M. A… soutient que :
En ce qui concerne les décisions attaquées :
-
elles sont insuffisamment motivées ;
-
elles n’ont pas été précédées d’un examen particulier de sa situation personnelle ;
- elles méconnaissent les dispositions de l’article L. 435-1 du code de l’entrée et du séjour des étrangers et du droit d’asile ;
-
elles méconnaissent les dispositions de l’article L. 423-1 et L. 423-7 du code de l’entrée et du séjour des étrangers et du droit d’asile ;
-
elles méconnaissent les stipulations de l’article 8 de la convention européenne de sauvegarde des droits de l’homme et des libertés fondamentales ;
-
elles sont entachées d’une erreur manifeste quant aux conséquences sur sa situation personnelle.
Par un mémoire en défense, enregistré le 20 novembre 2025, le préfet du Val-de-Marne, représenté par Me Termeau, conclut au rejet de la requête.
Il soutient que les moyens de la requête ne sont pas fondés.

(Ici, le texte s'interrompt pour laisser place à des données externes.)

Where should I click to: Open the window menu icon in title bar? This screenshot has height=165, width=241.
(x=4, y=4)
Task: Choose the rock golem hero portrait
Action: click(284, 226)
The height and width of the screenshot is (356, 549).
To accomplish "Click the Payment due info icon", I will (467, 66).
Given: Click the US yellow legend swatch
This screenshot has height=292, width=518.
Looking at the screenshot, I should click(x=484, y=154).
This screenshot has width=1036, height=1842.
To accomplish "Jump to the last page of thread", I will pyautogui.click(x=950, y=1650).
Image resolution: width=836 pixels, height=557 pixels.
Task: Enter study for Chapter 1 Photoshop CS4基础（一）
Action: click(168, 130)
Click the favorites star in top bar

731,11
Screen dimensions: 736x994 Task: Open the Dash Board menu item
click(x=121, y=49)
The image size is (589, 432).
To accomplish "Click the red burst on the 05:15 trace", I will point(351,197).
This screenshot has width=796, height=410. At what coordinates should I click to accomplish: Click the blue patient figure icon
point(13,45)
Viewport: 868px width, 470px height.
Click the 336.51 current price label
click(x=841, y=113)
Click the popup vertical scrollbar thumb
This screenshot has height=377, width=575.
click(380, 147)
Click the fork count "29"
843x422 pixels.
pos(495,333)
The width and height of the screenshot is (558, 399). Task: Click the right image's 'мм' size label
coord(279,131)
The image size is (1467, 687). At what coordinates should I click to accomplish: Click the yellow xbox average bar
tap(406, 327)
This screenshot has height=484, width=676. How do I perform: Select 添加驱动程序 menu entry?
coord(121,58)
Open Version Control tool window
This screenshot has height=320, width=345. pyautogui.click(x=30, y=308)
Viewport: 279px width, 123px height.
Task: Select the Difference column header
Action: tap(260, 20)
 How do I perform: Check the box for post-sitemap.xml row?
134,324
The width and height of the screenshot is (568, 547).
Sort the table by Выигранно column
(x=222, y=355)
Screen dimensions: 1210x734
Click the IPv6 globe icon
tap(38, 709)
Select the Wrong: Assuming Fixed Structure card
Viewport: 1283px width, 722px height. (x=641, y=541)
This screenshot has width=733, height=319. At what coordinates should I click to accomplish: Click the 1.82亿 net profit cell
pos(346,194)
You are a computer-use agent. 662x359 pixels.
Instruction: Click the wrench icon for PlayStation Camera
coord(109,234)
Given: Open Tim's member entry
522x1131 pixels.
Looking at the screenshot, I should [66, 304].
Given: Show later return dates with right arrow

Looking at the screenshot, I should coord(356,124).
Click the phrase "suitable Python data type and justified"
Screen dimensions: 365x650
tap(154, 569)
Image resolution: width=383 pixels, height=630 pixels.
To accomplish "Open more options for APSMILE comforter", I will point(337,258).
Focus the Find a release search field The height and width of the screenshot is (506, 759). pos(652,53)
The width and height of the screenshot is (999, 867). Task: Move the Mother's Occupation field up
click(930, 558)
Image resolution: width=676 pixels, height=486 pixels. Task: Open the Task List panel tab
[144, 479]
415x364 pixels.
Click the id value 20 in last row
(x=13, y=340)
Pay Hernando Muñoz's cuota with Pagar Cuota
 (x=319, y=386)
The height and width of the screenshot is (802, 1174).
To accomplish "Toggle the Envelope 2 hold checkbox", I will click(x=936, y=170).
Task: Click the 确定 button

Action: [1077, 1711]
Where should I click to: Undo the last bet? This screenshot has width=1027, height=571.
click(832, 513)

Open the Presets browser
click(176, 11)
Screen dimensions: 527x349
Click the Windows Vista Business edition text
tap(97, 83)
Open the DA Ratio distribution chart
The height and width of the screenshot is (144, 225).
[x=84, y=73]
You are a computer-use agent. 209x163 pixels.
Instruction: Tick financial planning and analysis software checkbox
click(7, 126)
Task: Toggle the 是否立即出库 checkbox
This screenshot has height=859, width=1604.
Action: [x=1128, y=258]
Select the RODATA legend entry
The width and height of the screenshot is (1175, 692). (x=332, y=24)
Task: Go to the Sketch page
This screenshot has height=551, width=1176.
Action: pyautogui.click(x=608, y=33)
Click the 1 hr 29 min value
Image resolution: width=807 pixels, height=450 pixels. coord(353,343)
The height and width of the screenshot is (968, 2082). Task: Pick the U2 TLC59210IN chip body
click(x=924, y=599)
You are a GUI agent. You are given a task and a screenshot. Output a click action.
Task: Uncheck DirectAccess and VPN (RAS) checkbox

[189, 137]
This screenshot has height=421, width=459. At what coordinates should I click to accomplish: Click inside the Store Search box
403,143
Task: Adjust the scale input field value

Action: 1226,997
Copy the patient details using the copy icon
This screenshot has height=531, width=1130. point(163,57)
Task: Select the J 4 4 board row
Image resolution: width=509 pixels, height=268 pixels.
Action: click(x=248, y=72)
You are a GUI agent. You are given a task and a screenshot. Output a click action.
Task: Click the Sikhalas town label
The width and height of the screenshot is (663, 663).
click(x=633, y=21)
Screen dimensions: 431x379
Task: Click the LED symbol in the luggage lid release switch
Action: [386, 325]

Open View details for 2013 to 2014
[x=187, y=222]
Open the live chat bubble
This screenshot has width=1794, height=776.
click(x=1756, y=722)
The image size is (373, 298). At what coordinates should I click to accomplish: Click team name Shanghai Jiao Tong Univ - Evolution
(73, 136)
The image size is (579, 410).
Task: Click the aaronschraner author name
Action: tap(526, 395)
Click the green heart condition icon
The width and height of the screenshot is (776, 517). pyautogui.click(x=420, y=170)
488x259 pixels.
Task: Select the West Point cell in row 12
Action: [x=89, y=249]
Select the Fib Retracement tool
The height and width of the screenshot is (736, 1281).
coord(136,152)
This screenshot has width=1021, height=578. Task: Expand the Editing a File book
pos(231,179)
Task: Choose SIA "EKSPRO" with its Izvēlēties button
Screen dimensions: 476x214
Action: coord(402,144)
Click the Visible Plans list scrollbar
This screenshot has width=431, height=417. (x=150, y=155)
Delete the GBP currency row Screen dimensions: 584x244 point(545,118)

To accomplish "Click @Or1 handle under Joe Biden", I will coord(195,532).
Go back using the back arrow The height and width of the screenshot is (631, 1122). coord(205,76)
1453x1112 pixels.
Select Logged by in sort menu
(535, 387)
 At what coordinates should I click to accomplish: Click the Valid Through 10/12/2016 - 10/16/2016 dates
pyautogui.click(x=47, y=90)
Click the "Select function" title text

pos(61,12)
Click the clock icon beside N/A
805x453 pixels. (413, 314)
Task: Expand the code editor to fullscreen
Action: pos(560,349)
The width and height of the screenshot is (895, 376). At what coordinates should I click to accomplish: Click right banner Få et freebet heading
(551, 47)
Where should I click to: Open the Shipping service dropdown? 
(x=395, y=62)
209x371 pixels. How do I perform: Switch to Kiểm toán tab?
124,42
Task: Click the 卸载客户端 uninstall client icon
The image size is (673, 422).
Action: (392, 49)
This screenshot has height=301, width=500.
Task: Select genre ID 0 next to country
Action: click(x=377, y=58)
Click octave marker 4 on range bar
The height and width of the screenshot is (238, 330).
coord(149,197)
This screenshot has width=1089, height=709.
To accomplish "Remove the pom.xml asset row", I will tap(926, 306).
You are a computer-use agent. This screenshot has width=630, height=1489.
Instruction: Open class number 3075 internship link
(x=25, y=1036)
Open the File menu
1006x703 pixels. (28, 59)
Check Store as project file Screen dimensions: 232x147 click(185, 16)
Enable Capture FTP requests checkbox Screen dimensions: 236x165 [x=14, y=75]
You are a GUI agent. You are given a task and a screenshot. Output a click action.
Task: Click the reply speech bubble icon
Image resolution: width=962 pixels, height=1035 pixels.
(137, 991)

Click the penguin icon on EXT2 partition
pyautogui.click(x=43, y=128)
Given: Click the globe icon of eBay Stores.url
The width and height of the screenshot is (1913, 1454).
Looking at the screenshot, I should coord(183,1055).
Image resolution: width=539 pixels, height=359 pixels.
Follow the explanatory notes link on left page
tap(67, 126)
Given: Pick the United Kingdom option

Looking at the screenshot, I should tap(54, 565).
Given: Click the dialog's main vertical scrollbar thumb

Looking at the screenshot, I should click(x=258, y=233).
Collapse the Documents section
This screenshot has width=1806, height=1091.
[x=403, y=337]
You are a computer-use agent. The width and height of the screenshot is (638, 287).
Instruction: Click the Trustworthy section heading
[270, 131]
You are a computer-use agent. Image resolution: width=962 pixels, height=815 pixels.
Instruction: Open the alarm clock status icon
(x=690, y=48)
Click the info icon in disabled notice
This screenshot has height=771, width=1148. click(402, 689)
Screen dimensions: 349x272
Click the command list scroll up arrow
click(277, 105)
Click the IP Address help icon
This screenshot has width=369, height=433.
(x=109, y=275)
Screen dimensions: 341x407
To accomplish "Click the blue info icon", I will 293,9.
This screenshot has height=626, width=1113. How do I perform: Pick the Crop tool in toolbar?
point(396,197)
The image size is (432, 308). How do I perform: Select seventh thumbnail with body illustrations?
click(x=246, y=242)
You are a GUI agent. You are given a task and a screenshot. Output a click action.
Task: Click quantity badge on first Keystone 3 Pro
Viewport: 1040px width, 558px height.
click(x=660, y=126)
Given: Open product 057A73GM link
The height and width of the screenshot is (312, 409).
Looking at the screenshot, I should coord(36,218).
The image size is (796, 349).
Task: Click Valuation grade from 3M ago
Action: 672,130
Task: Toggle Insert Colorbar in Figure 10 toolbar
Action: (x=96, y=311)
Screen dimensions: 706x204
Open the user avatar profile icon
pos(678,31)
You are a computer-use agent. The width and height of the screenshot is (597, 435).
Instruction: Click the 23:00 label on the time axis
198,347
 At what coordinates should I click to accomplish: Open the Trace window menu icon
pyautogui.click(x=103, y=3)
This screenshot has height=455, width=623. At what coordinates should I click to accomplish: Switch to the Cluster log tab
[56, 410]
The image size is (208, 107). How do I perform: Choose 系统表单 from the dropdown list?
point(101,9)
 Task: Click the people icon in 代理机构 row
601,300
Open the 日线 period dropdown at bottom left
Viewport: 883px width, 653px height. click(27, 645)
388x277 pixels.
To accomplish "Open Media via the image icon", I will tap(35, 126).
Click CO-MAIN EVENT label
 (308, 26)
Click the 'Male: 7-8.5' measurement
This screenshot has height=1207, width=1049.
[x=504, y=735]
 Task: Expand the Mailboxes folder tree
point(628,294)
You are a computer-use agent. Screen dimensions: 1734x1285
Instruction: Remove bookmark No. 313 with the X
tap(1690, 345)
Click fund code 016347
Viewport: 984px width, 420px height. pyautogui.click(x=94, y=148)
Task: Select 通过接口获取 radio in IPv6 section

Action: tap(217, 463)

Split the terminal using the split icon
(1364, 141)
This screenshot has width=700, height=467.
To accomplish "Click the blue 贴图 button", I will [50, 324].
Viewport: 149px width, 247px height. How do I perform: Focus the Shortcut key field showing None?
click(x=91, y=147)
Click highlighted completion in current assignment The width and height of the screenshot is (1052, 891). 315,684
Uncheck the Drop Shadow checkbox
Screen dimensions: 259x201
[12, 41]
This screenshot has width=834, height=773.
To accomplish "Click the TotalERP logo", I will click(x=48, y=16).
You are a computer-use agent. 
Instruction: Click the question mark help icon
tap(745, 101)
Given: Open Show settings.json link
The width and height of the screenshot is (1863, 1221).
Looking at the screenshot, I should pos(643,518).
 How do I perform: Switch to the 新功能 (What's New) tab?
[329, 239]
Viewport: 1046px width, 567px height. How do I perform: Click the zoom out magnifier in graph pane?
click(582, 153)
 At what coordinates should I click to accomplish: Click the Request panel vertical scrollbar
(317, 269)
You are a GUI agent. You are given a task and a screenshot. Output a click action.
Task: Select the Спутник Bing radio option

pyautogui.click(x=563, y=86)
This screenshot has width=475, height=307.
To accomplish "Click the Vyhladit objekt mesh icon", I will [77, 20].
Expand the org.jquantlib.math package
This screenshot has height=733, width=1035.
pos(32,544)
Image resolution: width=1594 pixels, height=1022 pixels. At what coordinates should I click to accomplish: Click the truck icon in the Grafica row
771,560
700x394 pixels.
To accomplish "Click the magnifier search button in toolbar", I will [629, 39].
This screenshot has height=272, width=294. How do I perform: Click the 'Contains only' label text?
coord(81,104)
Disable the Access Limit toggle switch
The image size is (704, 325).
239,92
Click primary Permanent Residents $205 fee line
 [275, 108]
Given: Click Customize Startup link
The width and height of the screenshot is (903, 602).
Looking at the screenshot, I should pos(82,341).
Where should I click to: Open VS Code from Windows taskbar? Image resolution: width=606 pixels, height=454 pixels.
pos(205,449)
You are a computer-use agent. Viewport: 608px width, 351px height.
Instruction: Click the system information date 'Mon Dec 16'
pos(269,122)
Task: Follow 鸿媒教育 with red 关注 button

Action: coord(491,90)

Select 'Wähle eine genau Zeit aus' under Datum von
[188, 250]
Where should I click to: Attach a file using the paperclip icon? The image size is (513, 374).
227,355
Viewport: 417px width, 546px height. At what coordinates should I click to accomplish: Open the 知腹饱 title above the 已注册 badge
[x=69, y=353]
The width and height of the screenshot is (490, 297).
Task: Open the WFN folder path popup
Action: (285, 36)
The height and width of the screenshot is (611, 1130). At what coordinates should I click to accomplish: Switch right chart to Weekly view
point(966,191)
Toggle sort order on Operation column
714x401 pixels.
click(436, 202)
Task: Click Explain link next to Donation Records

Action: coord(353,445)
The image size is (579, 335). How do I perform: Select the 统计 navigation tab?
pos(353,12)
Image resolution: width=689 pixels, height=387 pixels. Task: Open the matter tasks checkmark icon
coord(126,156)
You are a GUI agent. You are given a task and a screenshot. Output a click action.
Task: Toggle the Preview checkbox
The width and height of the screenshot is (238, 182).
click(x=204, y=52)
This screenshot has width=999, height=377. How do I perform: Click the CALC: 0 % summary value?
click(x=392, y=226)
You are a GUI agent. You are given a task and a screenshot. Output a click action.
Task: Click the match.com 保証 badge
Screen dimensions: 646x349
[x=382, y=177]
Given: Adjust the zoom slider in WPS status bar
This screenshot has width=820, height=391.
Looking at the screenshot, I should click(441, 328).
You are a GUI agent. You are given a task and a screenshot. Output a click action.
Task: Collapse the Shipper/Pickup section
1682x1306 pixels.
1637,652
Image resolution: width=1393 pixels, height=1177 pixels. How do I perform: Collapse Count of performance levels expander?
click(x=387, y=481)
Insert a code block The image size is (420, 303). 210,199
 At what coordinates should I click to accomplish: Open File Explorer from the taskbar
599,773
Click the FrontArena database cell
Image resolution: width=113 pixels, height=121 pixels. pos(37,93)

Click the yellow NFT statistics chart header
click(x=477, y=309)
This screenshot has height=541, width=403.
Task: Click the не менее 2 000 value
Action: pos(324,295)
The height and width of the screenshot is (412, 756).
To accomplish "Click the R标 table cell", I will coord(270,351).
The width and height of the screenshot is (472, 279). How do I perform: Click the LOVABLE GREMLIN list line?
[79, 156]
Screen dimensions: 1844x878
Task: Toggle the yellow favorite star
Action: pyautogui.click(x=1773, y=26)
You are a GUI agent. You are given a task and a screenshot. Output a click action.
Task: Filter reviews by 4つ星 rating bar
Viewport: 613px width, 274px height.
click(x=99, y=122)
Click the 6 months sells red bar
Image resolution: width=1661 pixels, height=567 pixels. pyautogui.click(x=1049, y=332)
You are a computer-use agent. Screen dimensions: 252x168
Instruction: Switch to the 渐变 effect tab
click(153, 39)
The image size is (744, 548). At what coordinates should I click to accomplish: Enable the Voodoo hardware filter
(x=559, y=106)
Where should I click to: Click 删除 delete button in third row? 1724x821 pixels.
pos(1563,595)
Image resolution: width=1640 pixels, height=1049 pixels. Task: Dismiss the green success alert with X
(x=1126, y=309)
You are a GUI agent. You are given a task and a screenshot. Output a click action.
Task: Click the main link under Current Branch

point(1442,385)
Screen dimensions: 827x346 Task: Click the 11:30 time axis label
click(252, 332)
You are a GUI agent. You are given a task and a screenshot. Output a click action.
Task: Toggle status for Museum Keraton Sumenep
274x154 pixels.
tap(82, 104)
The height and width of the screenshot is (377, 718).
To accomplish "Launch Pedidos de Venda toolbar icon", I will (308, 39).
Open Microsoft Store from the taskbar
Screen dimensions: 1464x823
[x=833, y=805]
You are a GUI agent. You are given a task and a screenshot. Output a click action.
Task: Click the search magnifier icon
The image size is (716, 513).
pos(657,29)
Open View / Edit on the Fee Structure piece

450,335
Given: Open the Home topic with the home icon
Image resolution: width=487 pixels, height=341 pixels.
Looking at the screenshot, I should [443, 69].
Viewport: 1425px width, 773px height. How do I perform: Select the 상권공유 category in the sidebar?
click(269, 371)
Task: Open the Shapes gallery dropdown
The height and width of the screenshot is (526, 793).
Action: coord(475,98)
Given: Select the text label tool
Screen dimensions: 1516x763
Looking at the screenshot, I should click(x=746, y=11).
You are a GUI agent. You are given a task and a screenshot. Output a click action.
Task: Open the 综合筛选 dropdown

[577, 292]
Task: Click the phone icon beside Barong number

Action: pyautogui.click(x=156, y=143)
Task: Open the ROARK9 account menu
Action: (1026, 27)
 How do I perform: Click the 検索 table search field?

Vu les autres pièces du dossier.
Vu :
-
la convention européenne de sauvegarde des droits de l’homme et des libertés fondamentales ;
-
la convention internationale relative aux droits de l’enfant ;
-
le code de l’entrée et du séjour des étrangers et du droit d’asile ;
-
le code des relations entre le public et l’administration ;
-
le code de justice administrative.
Les parties ont été régulièrement averties du jour de l’audience.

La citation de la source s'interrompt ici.